PARIS : Cybersécurité – Le « Shadow IA », nouvelle me…
Partager :
PARIS : Cybersécurité – Le « Shadow IA », nouvelle menace invisible pour les entreprises
Stéphane Clément, président de Tenexa, décrypte les risques de sécurité liés à l’usage non contrôlé de l’intelligence artificielle par les collaborateurs.
Le concept de « Shadow IT » est bien connu des Directeurs des Systèmes d’Information (DSI) : il désigne l’ensemble des logiciels et applications installés par les employés sans l’approbation de la direction informatique. Si ce phénomène posait déjà des problèmes de sécurité, une nouvelle variante, plus insidieuse, fait son apparition en ce début d’année 2026 : le « Shadow IA ».
Selon Stéphane Clément, président de Tenexa, le risque a changé d’échelle. « L’outil n’est plus seulement un logiciel : c’est un assistant qui écrit, résume, conseille, code, reformule… et qui, parfois, apprend ce qu’on lui confie », explique l’expert. C’est là que réside le danger d’une intelligence artificielle utilisée « sans cadre, sans traçabilité, sans filet ».
De la productivité à la fuite de données
Le paradoxe du Shadow IA réside dans les intentions des collaborateurs, qui sont généralement louables. La quête de productivité, le besoin de clarifier un email ou d’accélérer la rédaction d’une note poussent les équipes vers ces outils grand public. « C’est humain, et c’est même souvent un signe de dynamisme », concède Stéphane Clément.
Cependant, le danger survient lorsque l’usage devient un réflexe non sécurisé. « Copier-coller un extrait de contrat « juste pour résumer », coller un incident « juste pour comprendre », envoyer un bout de code « juste pour corriger » », cite le dirigeant. En quelques secondes, des informations confidentielles peuvent se retrouver sur des serveurs tiers, entraînant des modèles d’IA publics et créant une fuite de données irréversible. Le risque n’est pas théorique, il se loge « dans les usages, pas dans les intentions ».
Accompagner l’usage plutôt que l’interdire
Face à cette menace diffuse, la tentation du blocage total existe, mais elle est vouée à l’échec selon l’expert de Tenexa : « L’interdiction crée du contournement. Et le contournement crée de la Shadow IA ». La solution préconisée rejoint les meilleures pratiques de l’IT : il faut encadrer et industrialiser l’usage.
Pour les entreprises, cela implique de définir un cadre concret avec des outils autorisés, une gouvernance claire des données et des formations ciblées. « Il faut mettre de la méthode là où il y a de l’énergie », résume Stéphane Clément, plaidant pour offrir un « chemin sûr » aux collaborateurs plutôt que de les laisser bricoler avec des solutions potentiellement dangereuses.
La souveraineté numérique comme bouclier
Au-delà de la méthode, la question technique de la souveraineté redevient centrale.

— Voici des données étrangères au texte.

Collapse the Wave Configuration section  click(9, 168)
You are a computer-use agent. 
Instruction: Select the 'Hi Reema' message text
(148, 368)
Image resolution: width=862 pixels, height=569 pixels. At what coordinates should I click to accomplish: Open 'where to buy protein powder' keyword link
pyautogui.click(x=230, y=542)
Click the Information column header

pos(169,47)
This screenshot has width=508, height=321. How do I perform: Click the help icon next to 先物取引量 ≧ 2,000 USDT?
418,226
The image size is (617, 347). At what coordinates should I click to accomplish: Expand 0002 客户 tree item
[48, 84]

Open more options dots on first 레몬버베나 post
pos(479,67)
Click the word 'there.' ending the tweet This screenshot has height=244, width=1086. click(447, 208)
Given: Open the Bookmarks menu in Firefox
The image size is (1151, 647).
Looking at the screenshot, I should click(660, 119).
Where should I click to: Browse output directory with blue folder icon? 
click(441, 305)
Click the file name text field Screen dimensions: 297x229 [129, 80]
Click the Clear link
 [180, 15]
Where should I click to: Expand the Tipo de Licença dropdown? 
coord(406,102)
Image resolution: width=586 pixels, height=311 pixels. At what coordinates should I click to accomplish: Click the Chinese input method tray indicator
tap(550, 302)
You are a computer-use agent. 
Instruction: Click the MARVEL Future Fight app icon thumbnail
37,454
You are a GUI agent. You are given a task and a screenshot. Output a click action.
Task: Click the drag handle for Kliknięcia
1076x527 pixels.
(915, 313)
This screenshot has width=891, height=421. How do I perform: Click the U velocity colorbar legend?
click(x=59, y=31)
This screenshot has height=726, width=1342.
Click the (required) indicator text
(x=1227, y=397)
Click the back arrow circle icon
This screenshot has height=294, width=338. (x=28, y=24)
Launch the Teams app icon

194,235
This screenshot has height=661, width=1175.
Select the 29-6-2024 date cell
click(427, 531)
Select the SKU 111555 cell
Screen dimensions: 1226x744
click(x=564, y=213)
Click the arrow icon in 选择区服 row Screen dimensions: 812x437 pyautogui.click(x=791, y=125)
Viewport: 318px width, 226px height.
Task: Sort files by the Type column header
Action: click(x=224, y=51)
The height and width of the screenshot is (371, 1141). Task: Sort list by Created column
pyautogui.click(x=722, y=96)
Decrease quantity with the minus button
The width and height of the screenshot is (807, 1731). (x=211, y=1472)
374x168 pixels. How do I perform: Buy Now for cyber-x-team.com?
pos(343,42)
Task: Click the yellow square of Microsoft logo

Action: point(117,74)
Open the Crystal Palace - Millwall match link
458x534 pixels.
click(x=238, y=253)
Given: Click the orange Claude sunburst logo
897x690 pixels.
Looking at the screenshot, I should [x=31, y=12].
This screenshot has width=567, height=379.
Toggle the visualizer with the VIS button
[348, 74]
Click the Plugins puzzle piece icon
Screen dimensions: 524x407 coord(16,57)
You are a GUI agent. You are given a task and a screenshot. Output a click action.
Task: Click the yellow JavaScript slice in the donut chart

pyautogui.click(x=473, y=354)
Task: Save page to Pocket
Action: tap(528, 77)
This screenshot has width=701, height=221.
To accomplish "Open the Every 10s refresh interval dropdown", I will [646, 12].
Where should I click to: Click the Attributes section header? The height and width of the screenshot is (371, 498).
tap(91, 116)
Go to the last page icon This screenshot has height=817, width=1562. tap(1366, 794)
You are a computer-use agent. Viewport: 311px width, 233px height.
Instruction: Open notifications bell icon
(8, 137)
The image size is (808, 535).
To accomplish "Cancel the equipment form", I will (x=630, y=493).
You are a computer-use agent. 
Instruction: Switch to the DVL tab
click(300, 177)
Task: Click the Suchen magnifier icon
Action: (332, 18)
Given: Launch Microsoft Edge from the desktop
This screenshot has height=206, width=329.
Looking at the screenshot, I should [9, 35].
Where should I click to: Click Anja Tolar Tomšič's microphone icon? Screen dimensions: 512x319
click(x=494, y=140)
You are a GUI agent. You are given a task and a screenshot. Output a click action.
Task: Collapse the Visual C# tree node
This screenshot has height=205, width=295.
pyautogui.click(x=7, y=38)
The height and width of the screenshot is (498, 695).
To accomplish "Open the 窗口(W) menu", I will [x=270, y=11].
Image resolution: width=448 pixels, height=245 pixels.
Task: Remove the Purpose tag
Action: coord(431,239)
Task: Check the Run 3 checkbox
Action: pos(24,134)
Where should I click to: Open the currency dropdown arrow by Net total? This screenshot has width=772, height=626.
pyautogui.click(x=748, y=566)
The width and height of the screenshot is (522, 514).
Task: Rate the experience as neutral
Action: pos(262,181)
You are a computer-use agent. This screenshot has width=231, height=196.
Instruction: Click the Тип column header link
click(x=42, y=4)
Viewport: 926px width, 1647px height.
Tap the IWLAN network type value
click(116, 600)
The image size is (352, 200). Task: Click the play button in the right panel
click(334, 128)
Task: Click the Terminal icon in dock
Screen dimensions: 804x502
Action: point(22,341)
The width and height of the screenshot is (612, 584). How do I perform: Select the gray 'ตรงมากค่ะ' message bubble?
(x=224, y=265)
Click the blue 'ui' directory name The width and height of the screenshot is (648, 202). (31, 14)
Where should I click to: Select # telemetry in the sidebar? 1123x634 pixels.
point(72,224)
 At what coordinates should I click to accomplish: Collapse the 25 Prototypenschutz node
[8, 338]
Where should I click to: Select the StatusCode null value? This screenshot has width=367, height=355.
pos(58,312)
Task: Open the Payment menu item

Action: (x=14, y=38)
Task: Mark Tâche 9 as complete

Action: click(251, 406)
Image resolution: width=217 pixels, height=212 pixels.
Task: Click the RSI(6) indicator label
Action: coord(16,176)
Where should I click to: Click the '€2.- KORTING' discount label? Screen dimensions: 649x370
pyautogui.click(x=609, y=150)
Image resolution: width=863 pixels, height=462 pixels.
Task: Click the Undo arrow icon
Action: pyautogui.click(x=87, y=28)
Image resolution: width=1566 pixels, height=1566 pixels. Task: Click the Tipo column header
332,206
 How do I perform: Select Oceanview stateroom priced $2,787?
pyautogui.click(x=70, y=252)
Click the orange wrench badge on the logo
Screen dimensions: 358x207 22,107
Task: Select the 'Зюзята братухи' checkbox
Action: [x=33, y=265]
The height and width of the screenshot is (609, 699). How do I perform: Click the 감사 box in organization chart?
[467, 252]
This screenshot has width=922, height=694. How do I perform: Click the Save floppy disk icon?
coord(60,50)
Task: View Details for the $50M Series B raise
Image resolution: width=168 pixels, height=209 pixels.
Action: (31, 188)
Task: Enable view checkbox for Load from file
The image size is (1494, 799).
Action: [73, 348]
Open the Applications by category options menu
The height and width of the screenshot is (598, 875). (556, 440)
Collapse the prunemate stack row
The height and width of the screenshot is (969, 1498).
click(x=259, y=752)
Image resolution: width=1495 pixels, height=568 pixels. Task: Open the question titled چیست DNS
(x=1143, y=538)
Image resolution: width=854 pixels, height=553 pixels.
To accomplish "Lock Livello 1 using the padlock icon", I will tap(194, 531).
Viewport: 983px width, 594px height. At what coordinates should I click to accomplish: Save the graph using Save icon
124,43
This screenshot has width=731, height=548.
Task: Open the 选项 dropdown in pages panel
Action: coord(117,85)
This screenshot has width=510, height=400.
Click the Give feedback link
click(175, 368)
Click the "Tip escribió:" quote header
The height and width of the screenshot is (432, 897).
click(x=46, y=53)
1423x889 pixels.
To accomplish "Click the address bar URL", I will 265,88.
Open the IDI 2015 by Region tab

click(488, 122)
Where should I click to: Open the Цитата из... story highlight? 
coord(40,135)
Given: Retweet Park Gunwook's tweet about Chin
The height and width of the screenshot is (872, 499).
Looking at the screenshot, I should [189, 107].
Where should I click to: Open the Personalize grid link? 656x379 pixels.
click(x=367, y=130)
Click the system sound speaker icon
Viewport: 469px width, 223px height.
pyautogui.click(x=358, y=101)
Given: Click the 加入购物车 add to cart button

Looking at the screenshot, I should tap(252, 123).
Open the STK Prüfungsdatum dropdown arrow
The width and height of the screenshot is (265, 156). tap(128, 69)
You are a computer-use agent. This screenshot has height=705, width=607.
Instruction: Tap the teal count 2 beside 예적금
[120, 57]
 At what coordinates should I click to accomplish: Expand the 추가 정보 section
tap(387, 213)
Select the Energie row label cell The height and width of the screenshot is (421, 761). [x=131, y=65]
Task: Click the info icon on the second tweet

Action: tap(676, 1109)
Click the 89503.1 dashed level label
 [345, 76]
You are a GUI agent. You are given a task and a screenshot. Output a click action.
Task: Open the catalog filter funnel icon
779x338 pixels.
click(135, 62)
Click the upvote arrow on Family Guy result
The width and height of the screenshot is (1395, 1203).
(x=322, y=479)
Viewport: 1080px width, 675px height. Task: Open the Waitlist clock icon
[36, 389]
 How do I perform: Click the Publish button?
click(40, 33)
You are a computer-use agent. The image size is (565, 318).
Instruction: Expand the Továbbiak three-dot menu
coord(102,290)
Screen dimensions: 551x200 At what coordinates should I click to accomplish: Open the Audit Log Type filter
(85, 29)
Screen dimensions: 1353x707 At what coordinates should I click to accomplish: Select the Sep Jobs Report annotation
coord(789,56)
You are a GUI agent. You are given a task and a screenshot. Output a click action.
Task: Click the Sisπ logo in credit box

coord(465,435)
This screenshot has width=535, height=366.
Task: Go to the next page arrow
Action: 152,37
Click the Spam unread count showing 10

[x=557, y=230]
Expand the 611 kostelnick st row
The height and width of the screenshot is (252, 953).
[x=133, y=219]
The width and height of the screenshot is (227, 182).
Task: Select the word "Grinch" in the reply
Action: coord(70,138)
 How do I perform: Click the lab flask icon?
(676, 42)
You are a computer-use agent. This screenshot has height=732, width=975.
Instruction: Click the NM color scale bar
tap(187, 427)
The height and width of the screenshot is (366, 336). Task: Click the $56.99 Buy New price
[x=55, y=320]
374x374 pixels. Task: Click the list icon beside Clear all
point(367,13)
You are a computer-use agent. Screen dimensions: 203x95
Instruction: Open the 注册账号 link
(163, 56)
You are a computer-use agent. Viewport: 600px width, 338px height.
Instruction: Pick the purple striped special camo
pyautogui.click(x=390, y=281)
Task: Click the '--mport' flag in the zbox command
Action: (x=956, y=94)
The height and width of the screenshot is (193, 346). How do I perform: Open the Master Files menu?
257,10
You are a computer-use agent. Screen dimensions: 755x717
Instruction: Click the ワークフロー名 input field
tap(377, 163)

Savoir où sont traitées les données et sous quelle juridiction elles tombent n’est plus une posture politique, mais une « exigence opérationnelle ».
C’est dans cette optique que Tenexa oriente ses développements. L’entreprise travaille sur une approche « hyper souveraine », incluant une trajectoire vers la qualification SecNumCloud et des collaborations stratégiques, notamment avec Delos. L’objectif est de déployer des solutions comme Tenex-IA, qui permettent de bénéficier de la puissance de l’IA tout en conservant la maîtrise absolue des flux et des accès. « Pas comme un argument commercial : comme une réponse d’ingénieur à un sujet de dirigeant », conclut Stéphane Clément.